Question

What should be subtracted to the polynomial $$x^{2} -\;16x\;+\;30$$, so that $$15$$ is the zero of resulting polynomial?
a
$$\;30$$
b
$$\;14$$
c
$$\;15$$
d
$$\;16$$

Answer

**step1** Understanding the Problem

The problem asks us to find a number that needs to be subtracted from the expression $$x^2 - 16x + 30$$. The goal is that when we replace 'x' with the number 15, the entire expression becomes equal to zero after the subtraction.

**step2** Evaluating the Expression for x = 15

First, we need to find out what the value of the expression $$x^2 - 16x + 30$$ is when 'x' is replaced by 15.
So, we substitute 15 for 'x':
The expression becomes $$15^2 - 16 \times 15 + 30$$.

**step3** Calculating the Squares and Products

We will calculate each part of the expression:
1. Calculate $$15^2$$: This means 15 multiplied by 15.
$$15 \times 15 = 225$$
2. Calculate $$16 \times 15$$: We can multiply 16 by 15.
$$16 \times 15 = 240$$
Now, we substitute these calculated values back into the expression:
$$225 - 240 + 30$$

**step4** Performing Subtraction and Addition

Now, we perform the subtraction and addition from left to right:
1. Perform the subtraction: $$225 - 240$$.
Since 240 is greater than 225, the result will be a negative number. The difference between 240 and 225 is $$240 - 225 = 15$$. So, $$225 - 240 = -15$$.
2. Perform the addition: $$-15 + 30$$.
This is the same as $$30 - 15$$.
$$30 - 15 = 15$$
So, when 'x' is 15, the value of the expression $$x^2 - 16x + 30$$ is $$15$$.

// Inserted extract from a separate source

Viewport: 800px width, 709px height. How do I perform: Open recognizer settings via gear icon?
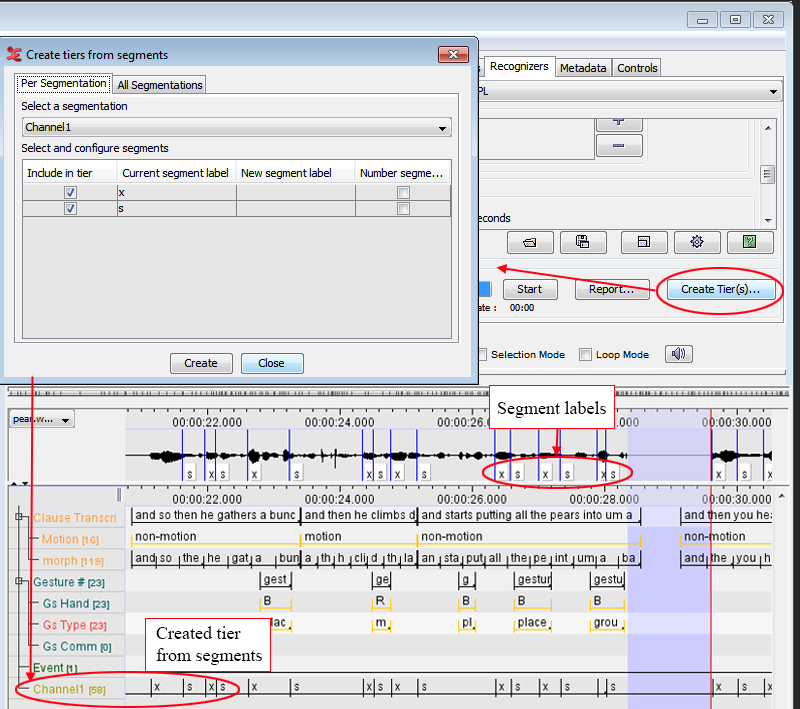click(697, 242)
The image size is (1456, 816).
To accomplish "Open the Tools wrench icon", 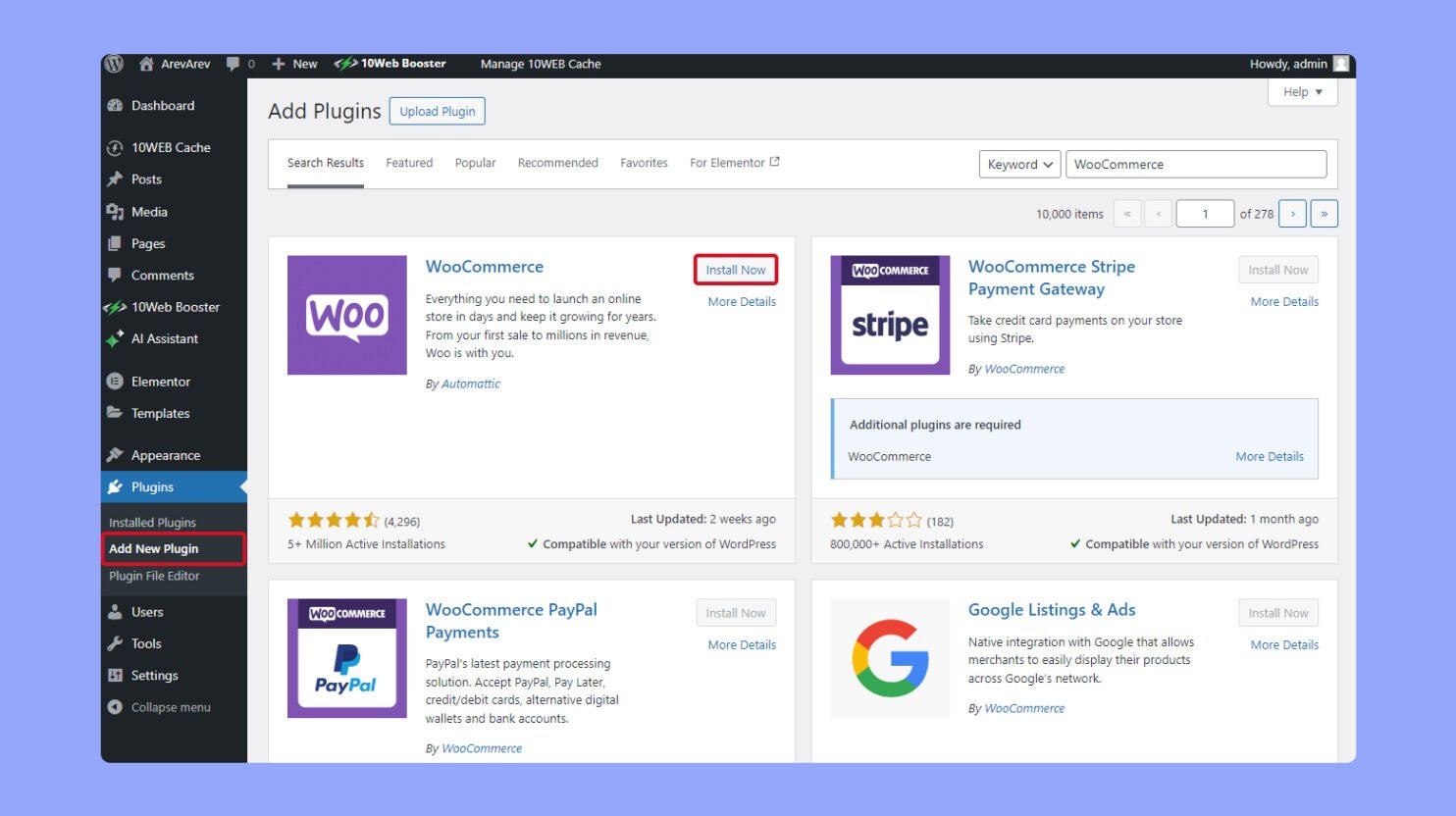I will point(116,643).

**step5** Determining the Number to Subtract

We found that the expression equals 15 when 'x' is 15. The problem states that after subtracting a certain number, the final result should be zero.
So, we have: $$15 - \text{What Number} = 0$$.
To make 15 become 0, we must subtract 15 from it.
Therefore, the number that should be subtracted is 15.